“It is safe,” Raphael answered. “Michaela won’t make the same mistake as Lijuan. She’s far too smart and cunning, where Lijuan was arrogant.”
Dmitri understood the difference. One relied on power, the other on manipulation and playing the tides right. “In many ways, Michaela is the perfect political animal. The vicious, manipulative kind who’d sell out her own mother to gain points.”
“There is a reason you’re my second, Dmitri.”
“I was speaking to Dahariel earlier—I can’t imagine why a man as intelligent as he is slides into bed with her.”
“Have you told him that, like the spider that eats its mate, she has a habit of being the final woman her men ever touch?”
Dmitri felt his lips tug up at the corners. “I may have reminded him of the long-dead Archangel of Byzantium, and of the more recently departed Uram.” He pointed beyond the window, where Naasir had Elena backed up to the very edge of the roof. “Perhaps you should intervene.” An uncontrolled fall could smash her into the Tower.
“No, I think not.”
Elena swiped Naasir’s legs out from under him the next second and got herself back onto the main part of the roof. She was breathing hard, Naasir growling. Flipping over and to his feet, he clawed at her in seemingly undisciplined anger. Elena fell for it and was on the ground with Naasir’s hand at her throat a heartbeat later.
She slapped the cold, hard surface and Naasir released her, reaching down to help her up. From Naasir, that was a compliment—it meant he’d found his opponent worthy enough that he was sticking around. Otherwise, he’d just walk away.
“Naasir won’t want to leave.” The other man could work apart from the others of the Seven, but his nature rebelled against long-term isolation from his family. “Venom isn’t strong enough to permanently take his place in Amanat and we need the others here.” It meant that of all the Seven, Naasir was the only one who’d be on his own—and he’d already been that way for ten months.
“Naasir may not wish to go,” Raphael said, “but he will.” An archangel’s absolute confidence in one of his men. “He understands the need.”
“Does he have a lover at least?” Naasir didn’t do well without physical contact, especially when separated from Raphael and the others of the Seven, and his partner in Amanat, while lethal, was an ascetic who did not indulge in pleasures of the flesh.
Quiet amusement turned the Archangel of New York back into the man who had been Dmitri’s friend for a thousand years. “He is a wild creature in an elegant, civilized city. What do you think his chances are?”
“He’s drowning in women who’re fascinated with him.” No wonder Caliane was attempting to civilize him. “Your mother must fear he’ll tempt one of her maidens away into danger.”
“I’ve eased her mind on that point. Naasir may snack on the sweet and lovely, but when he chooses a mate, she will be a fierce creature with claws that bloody him and a heart as wild as his own.”
Laughing because Raphael was right, Dmitri watched as, outside, Naasir took two of Elena’s knives and pretended he didn’t know what to do with them so Elena would show him how. “Be careful, Raphael,” he said, well aware Naasir’s loyalty was as unflinching as his own. “The tiger creature is flirting with your consort.”

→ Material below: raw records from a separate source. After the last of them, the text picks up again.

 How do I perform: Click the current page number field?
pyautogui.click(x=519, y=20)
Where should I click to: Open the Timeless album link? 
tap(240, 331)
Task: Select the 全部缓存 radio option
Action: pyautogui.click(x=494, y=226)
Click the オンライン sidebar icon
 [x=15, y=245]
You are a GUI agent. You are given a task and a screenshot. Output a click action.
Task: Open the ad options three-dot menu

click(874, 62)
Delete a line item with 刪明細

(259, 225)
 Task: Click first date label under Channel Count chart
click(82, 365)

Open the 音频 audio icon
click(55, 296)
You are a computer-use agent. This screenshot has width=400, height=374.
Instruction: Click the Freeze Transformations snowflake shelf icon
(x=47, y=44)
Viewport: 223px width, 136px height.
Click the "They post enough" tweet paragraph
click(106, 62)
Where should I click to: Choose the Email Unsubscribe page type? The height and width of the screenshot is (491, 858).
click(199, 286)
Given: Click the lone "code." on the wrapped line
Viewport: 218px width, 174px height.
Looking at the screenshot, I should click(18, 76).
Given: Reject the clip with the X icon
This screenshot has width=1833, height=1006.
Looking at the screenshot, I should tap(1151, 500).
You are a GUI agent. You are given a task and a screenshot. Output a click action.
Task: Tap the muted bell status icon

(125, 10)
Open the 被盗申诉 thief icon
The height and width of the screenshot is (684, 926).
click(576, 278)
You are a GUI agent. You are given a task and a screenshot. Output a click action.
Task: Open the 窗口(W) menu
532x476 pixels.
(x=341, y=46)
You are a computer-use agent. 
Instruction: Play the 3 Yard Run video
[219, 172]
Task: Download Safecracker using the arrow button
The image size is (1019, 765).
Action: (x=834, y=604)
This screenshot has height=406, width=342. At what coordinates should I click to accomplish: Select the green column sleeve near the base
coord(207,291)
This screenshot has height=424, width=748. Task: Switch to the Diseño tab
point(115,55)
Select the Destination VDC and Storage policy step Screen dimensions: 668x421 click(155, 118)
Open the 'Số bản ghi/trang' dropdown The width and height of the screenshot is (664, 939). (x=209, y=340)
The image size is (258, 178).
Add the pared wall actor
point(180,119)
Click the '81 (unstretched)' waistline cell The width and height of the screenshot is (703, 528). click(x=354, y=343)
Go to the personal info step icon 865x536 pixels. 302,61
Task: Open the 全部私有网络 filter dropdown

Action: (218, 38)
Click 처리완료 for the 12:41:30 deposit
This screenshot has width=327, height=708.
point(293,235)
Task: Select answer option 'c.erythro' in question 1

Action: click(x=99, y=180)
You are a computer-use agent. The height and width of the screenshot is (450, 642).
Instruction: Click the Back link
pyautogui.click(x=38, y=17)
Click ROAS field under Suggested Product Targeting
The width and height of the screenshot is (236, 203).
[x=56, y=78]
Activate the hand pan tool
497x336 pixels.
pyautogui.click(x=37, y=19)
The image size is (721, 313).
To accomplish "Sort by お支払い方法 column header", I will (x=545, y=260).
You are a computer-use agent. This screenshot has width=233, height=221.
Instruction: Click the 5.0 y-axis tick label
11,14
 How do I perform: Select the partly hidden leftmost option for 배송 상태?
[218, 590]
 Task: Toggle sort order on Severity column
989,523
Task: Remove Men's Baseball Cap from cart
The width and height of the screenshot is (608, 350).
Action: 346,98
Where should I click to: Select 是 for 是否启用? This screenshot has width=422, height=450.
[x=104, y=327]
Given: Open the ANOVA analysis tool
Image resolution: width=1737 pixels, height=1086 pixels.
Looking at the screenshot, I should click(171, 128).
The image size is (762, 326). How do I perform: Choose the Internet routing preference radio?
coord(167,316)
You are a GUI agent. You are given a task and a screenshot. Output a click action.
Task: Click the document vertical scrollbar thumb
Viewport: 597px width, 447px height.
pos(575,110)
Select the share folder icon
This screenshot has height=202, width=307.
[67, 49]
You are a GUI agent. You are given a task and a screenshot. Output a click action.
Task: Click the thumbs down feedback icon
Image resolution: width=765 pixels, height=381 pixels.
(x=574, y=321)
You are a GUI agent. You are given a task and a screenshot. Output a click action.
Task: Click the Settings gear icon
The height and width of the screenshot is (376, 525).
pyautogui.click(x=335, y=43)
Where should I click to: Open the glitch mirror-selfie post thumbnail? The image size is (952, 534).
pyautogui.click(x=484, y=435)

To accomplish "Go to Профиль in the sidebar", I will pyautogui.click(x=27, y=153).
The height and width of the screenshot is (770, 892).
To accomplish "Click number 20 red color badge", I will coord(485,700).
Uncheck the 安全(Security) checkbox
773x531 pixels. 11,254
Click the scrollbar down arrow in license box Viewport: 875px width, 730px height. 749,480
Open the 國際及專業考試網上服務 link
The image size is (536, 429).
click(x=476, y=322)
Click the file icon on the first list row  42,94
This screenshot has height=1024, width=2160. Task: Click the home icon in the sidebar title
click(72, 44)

“Of course he is. She, too, is a fierce creature with a wild heart.” Raphael pushed through the door, his hand snapping up to catch the knife Elena threw in his direction.
32
Janvier could tell Ashwini wanted to kick a hole in the wall when the officious man at the opera box office told them the tickets had been bought at the door, paid for in cash.
After having discovered that the jewelry store where the watch had been bought had wiped its surveillance footage, and the designer shop that had sold the five-thousand-dollar dress had no record of who’d bought it, it was the last straw.
“Damn it, it can’t end like this,” she said, every muscle in her body taut enough to snap. “This evil monster isn’t going to get away with it!”
Cupping her face, he just held her, touched her.
At first, she almost vibrated against him, ready to tear away . . . but she didn’t. Sliding his hands down to wrap his arms around her when she leaned into him, he held her close, her own arms wrapping around him in turn. They stood in silence, uncaring of the people who streamed past them on the sidewalk.
His heart hurt.
The things she’d told him, the future she’d predicted, it threatened to crush him.
Full throttle, he reminded himself. It was how they’d always lived, would live, to the last flicker of the flame that was his Ashblade’s clever, vivid mind.
“Let’s go for a walk,” she said when she drew back after an unexpected kiss to his throat. “Clear our heads, try to think of other avenues to explore.” Then, to his delight, she reached up and fixed the scarf that was about to slide off one side of his neck.
She scowled at the smile that creased his cheeks. “Don’t try to hold hands.”
So, of course he did. Not to tease her, but because it felt good to have her palm sliding against his . . . especially when she curled her fingers around his with a tug of her lips. It felt like coming home.
They walked through the businesspeople and the tourists, the occasional mother with a pram, the restaurant hawkers trying to talk them inside for a meal, the roadside stall owners calling out to them about “genuine imitation” gold watches and “faux designer” handbags. It was loud and chaotic and it was New York.